● **Task directions**
In the material below, find the line with "Viewport: 968px width, 629px height." and the line with "You are a computer-use agent. Screen", then output those two lines and every line between them, exactly.

● **Dataset records**
>>>>>

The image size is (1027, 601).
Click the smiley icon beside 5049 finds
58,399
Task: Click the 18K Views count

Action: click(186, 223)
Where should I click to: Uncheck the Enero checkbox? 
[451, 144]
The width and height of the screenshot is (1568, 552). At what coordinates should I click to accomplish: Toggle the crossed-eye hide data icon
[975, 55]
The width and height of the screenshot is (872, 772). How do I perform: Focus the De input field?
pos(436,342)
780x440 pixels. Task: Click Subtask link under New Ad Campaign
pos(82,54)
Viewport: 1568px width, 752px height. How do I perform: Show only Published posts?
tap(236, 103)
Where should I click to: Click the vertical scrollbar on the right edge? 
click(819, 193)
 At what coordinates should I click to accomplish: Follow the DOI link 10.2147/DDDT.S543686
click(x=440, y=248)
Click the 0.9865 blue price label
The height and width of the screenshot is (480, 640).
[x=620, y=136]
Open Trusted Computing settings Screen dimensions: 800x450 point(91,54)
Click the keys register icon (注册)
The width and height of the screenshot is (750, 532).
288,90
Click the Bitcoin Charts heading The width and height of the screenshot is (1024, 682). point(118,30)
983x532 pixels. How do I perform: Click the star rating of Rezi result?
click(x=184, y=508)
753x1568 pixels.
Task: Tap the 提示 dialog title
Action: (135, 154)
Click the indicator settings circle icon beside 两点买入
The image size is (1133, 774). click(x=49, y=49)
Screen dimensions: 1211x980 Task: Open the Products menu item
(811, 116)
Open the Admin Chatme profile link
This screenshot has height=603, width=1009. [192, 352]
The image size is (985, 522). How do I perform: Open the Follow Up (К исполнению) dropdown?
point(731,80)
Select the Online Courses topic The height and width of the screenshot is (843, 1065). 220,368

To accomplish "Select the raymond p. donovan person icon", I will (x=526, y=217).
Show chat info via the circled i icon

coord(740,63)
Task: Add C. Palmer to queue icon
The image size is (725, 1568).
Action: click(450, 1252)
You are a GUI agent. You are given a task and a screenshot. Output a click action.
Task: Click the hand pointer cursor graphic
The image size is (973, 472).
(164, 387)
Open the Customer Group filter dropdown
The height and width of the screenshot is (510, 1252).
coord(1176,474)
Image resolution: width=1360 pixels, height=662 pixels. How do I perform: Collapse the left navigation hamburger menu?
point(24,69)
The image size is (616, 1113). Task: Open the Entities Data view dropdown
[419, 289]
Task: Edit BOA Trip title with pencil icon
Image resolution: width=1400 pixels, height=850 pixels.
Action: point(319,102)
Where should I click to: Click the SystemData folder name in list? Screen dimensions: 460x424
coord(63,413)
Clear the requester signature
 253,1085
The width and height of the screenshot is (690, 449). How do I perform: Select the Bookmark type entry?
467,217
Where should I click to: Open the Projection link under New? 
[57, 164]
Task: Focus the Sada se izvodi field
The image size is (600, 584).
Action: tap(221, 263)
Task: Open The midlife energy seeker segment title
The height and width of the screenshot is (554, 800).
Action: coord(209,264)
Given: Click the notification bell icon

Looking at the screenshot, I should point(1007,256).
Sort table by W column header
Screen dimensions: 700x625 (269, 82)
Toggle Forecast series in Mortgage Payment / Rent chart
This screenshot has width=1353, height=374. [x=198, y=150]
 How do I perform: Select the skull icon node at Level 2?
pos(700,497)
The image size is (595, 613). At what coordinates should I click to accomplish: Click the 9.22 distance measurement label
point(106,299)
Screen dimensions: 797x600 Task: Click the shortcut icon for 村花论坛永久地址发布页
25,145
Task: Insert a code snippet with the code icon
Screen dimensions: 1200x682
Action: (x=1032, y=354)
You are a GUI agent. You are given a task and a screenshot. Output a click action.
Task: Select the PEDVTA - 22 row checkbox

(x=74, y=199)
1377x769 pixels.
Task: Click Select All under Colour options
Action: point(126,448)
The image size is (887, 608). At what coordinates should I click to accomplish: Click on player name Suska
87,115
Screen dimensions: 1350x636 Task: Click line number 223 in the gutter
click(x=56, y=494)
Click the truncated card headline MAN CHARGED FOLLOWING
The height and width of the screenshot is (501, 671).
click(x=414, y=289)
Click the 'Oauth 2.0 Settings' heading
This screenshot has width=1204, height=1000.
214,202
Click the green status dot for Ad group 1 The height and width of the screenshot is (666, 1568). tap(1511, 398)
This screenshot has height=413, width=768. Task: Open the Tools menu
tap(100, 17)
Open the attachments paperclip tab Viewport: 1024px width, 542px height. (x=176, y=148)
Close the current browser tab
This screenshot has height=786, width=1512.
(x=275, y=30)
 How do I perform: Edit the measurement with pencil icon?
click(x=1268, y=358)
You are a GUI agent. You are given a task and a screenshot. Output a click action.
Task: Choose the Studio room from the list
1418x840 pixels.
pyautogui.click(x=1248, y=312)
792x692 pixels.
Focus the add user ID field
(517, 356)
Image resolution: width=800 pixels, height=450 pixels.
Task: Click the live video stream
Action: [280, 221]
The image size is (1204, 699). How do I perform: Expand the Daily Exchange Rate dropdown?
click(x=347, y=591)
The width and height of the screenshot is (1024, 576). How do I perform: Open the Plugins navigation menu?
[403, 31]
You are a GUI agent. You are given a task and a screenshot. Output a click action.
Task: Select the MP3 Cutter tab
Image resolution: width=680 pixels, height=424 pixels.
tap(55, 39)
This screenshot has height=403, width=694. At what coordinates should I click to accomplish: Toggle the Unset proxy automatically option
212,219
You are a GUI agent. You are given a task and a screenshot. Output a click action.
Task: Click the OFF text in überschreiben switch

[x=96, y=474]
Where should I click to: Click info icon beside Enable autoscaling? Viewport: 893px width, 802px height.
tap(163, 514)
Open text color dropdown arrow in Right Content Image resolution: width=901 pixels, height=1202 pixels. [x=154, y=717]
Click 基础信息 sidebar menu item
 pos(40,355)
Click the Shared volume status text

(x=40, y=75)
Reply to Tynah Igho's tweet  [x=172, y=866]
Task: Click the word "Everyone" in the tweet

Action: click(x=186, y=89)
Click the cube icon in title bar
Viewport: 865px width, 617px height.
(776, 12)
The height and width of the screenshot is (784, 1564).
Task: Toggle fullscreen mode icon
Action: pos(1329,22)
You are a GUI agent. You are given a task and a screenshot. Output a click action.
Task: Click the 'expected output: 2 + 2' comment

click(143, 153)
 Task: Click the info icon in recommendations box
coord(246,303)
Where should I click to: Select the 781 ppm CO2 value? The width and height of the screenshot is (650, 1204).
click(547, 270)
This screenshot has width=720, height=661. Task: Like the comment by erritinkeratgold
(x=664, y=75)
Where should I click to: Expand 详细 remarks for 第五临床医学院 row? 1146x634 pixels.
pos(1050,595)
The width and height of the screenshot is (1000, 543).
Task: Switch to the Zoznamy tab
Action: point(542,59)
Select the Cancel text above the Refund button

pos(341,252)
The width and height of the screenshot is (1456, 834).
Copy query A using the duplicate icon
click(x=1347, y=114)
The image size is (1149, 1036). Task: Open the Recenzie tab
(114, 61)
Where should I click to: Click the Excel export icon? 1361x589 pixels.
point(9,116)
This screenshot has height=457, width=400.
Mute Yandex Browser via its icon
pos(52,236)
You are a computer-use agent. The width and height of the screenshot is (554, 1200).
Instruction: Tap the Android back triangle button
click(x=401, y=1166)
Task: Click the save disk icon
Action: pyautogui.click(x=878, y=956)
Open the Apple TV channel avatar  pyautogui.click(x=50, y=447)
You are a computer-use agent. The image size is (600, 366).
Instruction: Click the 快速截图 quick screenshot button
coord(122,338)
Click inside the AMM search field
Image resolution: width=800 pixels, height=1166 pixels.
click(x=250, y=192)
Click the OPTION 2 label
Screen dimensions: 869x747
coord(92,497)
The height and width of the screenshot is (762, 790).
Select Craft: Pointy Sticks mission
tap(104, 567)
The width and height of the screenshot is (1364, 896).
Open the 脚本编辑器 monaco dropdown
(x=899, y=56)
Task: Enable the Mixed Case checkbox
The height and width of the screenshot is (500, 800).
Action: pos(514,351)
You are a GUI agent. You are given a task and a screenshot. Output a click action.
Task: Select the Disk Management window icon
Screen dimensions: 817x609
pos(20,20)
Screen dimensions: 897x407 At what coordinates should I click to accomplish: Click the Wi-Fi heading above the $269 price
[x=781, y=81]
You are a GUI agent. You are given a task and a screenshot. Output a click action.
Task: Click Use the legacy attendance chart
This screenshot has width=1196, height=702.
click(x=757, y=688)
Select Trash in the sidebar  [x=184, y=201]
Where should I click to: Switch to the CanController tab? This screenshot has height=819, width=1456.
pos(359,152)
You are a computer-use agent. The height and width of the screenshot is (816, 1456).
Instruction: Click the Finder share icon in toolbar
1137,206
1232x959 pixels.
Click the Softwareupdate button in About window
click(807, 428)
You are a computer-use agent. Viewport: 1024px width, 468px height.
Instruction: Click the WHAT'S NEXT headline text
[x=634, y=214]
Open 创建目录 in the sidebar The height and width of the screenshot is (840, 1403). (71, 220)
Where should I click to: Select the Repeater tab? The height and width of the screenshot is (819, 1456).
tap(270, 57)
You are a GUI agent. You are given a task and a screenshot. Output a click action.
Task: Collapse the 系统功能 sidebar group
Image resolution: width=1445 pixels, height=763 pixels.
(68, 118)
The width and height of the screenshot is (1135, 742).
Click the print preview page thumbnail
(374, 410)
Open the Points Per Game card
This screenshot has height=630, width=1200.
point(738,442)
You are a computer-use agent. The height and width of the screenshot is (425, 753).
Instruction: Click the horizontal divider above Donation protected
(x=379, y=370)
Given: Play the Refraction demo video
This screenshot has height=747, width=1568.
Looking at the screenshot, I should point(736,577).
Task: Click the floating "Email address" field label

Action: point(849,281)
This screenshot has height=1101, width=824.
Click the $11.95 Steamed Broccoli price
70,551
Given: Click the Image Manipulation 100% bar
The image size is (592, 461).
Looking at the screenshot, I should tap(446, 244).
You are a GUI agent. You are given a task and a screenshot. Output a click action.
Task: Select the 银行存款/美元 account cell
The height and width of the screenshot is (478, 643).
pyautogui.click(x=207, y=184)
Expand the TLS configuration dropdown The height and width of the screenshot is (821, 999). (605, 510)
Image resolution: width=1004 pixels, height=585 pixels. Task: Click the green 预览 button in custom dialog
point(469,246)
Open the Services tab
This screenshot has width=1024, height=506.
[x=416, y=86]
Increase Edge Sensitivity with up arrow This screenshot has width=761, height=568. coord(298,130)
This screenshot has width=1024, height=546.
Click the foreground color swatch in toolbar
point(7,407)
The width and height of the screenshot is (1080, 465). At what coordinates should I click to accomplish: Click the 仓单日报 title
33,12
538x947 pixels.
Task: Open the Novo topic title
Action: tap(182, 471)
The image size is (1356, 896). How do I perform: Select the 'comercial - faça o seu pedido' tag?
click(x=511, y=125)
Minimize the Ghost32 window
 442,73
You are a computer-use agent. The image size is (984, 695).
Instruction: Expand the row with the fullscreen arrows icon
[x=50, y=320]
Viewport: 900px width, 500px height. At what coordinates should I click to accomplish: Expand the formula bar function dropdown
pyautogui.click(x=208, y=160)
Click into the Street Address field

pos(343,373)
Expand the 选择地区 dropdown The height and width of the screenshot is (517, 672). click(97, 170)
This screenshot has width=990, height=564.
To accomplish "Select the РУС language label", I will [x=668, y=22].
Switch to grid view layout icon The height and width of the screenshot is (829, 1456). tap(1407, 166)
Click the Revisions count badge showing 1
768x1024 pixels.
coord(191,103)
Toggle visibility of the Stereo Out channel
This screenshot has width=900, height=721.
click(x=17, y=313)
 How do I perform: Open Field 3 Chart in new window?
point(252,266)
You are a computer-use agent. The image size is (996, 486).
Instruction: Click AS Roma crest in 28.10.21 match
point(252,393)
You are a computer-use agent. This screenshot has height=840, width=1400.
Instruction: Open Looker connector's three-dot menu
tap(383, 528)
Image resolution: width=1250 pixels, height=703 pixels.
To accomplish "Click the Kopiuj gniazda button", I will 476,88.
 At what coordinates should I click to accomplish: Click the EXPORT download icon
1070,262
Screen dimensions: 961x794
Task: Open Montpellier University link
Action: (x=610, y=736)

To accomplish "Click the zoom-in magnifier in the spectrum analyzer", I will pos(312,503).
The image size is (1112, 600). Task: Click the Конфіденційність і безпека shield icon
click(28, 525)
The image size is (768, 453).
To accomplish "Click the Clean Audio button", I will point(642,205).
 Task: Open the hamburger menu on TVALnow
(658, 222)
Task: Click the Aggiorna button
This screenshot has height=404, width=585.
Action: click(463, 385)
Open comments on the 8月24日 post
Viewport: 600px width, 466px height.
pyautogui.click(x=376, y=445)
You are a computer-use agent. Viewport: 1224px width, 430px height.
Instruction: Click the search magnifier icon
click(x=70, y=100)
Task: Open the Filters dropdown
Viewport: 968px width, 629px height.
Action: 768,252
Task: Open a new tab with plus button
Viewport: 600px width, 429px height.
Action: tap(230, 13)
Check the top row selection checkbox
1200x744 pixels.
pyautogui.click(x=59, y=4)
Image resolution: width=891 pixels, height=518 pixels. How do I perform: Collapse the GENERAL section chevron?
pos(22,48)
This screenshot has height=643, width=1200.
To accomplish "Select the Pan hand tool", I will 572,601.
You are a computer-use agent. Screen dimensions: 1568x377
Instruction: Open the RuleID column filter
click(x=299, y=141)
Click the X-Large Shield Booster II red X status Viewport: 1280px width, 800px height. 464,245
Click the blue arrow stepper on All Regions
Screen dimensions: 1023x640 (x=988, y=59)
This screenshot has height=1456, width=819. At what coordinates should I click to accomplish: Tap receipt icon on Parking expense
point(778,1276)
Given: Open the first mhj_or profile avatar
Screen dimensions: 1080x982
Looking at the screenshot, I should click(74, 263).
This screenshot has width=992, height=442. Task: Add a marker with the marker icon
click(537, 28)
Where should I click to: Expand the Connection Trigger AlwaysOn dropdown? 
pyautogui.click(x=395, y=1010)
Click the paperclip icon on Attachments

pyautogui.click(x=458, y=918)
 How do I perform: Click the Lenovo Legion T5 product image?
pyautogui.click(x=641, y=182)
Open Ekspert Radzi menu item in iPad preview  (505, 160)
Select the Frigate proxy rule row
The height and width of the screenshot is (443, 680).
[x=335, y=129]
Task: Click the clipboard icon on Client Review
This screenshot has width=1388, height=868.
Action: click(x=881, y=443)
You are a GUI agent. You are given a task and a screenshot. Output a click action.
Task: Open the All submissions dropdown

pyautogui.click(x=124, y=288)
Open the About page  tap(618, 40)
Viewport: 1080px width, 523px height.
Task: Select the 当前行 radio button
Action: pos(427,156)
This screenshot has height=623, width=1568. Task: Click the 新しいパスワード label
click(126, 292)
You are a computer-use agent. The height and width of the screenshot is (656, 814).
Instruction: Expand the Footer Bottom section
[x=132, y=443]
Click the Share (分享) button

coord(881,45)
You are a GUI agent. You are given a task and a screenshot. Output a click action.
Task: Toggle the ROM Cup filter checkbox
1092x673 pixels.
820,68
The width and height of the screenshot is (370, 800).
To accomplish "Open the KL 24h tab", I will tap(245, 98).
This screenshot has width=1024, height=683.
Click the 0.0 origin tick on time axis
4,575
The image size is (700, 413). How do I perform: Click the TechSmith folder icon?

<<<<<

● **Answer for this exercise**
Viewport: 968px width, 629px height.
Action: 768,252
Task: Open a new tab with plus button
Viewport: 600px width, 429px height.
Action: tap(230, 13)
Check the top row selection checkbox
1200x744 pixels.
pyautogui.click(x=59, y=4)
Image resolution: width=891 pixels, height=518 pixels. How do I perform: Collapse the GENERAL section chevron?
pos(22,48)
This screenshot has height=643, width=1200.
To accomplish "Select the Pan hand tool", I will 572,601.
You are a computer-use agent. Screen dimensions: 1568x377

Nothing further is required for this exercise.